I will ask that you please take note of recurring persons, i.e., Henry Kissinger, etc.  It might be good if you went back and re­viewed SPACE-GATE and SPIRAL TO ECONOMIC DISAS­TER.


I am not going to linger longer on the foregoing subject.  It speaks for itself.  Further, I hear the protests coming forth: “Well, everyone doesn’t fall prey to the darkness of this game, or the metal music - - - - you have no right to go on in this manner or quote such antiquated mate­rial.”  True—very true; however, look around at your society and determine how long you can go on in this manner of existence!  So be it and Selah.


Dharma, just add one last thing—quote from the notice posted re­garding the August 10-13, ’89 Gen Con games fair.


“Be advised: this is not simply some mindless amusement, such as a Space In­vaders video game.  Dungeons & Dragons, the fantasy role-playing game, has already resulted in numerous child sui­cides and related murders.


“This is brainwashing, carried out under the control of “Game Mas­ters”.  It is designed to break a person’s self-control, loy­alty to family, and sympathy for human life.

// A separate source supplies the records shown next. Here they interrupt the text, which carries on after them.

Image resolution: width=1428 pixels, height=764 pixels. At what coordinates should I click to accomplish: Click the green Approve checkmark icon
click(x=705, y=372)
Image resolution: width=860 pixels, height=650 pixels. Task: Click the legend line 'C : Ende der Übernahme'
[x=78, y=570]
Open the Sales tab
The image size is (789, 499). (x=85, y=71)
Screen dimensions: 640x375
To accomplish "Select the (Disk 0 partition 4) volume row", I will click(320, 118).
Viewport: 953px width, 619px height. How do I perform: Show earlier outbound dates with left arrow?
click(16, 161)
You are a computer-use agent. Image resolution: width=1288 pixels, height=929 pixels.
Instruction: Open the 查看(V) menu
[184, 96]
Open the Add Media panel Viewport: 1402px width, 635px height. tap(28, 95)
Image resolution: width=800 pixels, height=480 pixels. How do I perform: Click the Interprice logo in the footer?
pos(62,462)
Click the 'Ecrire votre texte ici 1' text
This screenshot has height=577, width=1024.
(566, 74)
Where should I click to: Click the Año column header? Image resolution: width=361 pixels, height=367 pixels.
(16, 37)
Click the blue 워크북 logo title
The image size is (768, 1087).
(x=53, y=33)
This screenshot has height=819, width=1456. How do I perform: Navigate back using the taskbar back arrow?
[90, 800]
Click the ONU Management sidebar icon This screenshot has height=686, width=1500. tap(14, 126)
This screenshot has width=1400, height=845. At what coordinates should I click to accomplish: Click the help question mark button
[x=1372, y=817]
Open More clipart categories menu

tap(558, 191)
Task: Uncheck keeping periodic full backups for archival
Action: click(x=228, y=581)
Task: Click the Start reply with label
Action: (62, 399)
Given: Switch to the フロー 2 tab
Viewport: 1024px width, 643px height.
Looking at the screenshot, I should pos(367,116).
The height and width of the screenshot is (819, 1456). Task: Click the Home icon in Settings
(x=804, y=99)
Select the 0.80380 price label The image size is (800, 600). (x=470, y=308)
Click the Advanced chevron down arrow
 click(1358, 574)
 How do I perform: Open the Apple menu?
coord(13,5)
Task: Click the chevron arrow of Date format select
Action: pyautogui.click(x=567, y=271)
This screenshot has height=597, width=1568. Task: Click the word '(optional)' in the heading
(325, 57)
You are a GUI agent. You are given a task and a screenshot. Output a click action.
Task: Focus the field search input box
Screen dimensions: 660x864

“Further warning: Dungeons & Dragons clubs function in an environ­ment of computer inter­lock with groups practicing Sa­tanism and witchcraft, whose objectives include the recruitment of children as sex objects.”


So, come on in and see if you can outwit Gen Con!


I guess my case rests regarding this “silly” little child’s game.  I knew that all you good adults and parents knew all about these things. . . .Dharma just needed typing practice!


Close this portion, that we might move on into the really won­drous world of Satanic games and secrets for you ones who are now mum­bling about the boring stupidity of this book.  Unfortu­nately, there is no way to really shock any of your society any longer.  Unfortunate indeed!  However, perhaps a few of you will blink a bit and raise up off your comfortable places of resting and self-indul­gence and see a bit farther.